## Task requirements
- a) Write out the lab methods passage word for word, starting with "To determine c-Flip" and going on through "as loading control.".
- b) Continue the lab methods passage from its last sentence.

===== Selected passage

Cytokines in supernatants from stimulated T cells were quantified in a Bio-Plex assay (Bio-Rad, Hercules, CA) using the Human-27-Plex panel. Plates were read in a Bio-Plex Array Reader (Bio-Rad).
Intracellular expression of Annexin V was determined using the Annexin V-FITC Apoptosis Detection Kit (BD Biosciences), following manufacturer's instructions.
To determine c-Flip expression, pellets from CD277-exposed T cells were resuspended in 30 μl Laemmli buffer, boiled for 5 min, loaded onto a 15% sodium dodecyl sulfate–polyacrylamide electrophoresis gel, transferred to a nitrocellulose membrane, blocked, and incubated with an anti-human c-Flip antibody (C-terminus; eBioscence). Immunoreactive bands were developed using horseradish peroxidase–conjugated secondary antibodies (Bio-Rad) and chemiluminescent substrates (Pierce Chemical, Rockford, IL). In all cases, membranes were re-probed with an anti-GAPDH antibody (BioLegend) as loading control.

==========
===== Dataset

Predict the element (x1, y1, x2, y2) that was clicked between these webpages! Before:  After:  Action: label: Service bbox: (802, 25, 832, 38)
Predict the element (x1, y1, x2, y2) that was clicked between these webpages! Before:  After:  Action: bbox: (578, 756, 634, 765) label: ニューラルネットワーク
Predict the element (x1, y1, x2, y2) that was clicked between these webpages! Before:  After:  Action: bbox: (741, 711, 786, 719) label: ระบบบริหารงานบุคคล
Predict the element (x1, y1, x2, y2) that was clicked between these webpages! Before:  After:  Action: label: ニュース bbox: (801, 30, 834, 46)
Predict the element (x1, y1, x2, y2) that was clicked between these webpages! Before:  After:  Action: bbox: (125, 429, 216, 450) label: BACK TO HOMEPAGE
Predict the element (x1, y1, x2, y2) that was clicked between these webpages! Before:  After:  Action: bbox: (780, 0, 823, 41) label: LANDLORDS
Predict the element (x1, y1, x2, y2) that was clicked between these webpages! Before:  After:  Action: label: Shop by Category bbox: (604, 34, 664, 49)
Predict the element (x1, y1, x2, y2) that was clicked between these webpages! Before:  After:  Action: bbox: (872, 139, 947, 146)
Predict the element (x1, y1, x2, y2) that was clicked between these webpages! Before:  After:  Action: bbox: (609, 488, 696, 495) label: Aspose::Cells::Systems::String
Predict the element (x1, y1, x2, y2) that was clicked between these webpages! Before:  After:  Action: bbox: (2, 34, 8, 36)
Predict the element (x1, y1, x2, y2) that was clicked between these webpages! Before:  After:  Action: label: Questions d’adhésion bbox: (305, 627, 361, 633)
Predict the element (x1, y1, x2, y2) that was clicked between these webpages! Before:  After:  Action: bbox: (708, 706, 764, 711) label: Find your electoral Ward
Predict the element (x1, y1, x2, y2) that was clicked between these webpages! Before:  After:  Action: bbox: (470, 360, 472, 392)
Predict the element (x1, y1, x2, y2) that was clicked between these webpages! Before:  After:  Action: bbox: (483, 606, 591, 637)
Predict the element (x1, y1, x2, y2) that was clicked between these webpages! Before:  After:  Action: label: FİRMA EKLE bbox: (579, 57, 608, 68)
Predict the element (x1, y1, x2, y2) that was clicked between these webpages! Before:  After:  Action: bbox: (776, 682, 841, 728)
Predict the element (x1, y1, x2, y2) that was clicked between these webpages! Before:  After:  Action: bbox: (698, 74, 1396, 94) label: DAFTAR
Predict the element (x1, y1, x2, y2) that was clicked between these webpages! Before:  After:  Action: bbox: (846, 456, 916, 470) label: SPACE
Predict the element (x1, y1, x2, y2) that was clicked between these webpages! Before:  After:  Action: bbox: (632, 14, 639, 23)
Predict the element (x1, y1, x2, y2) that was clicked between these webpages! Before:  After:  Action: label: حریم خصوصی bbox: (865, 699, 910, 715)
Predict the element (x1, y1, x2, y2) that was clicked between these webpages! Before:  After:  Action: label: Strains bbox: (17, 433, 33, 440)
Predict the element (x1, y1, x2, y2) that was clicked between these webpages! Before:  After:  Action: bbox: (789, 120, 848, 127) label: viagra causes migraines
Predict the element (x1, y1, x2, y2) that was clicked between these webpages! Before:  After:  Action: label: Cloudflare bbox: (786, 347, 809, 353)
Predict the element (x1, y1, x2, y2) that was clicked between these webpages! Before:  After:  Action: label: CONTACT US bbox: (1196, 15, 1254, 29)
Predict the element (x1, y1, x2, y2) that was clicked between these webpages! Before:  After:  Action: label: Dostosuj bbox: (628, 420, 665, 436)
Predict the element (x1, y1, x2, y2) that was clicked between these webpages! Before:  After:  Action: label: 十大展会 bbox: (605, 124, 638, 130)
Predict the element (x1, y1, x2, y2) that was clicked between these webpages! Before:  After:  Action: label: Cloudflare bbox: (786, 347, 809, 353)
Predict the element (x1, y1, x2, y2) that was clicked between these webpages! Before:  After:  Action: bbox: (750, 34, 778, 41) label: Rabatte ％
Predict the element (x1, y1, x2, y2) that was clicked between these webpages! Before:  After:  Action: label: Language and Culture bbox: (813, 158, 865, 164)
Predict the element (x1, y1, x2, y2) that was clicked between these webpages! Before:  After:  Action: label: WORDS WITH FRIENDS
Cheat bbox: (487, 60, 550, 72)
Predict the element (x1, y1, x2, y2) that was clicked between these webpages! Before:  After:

==========

## List of answers
- a)
To determine c-Flip expression, pellets from CD277-exposed T cells were resuspended in 30 μl Laemmli buffer, boiled for 5 min, loaded onto a 15% sodium dodecyl sulfate–polyacrylamide electrophoresis gel, transferred to a nitrocellulose membrane, blocked, and incubated with an anti-human c-Flip antibody (C-terminus; eBioscence). Immunoreactive bands were developed using horseradish peroxidase–conjugated secondary antibodies (Bio-Rad) and chemiluminescent substrates (Pierce Chemical, Rockford, IL). In all cases, membranes were re-probed with an anti-GAPDH antibody (BioLegend) as loading control.

- b)
Soluble proteins and binding assays
The extracellular portion of BTN3A1 (aa 30-254) was PCR amplified from human spleen cDNA using primers eBTN-F (5' aag ctt CAG TTT TC TGT GCT TGG AC 3') and eBTN-R (5' gaa ttc TCT GGG CGC TCC TGA AGA AG 3'), wherein the lower case nucleotides represent HindIII and EcoRI sites, respectively. The amplified product was subcloned in frame into the expression vector pSecTag2B (Invitrogen) following the recommendations of the manufacturer, to generate a secreted protein containing the BTN3A1 extracelullar portion fused to a C-terminal Myc epitope and a poly-histidine tag. HEK293 cells were transfected with the resulting vector and secreted CD277 was purified from culture supernatants 3 days later using the His GraviTrap system (GE Healthcare). To generate a control extracelullar protein (iProt), HEK293 cells were transfected with empty pSecTag2B, which generates an irrelevant His-tagged polypeptide containing a C-terminal Myc epitope. For binding assays, resting or CD3/CD28 bead-activated T cells were incubated with the tagged proteins (0.5 ug/ml) at room temperature for 30 min. Cells were washed stringently and protein binding was assessed by secondary incubation with a FITC-labeled anti-Myc antibody (9E10; Sigma), followed by FACS analysis.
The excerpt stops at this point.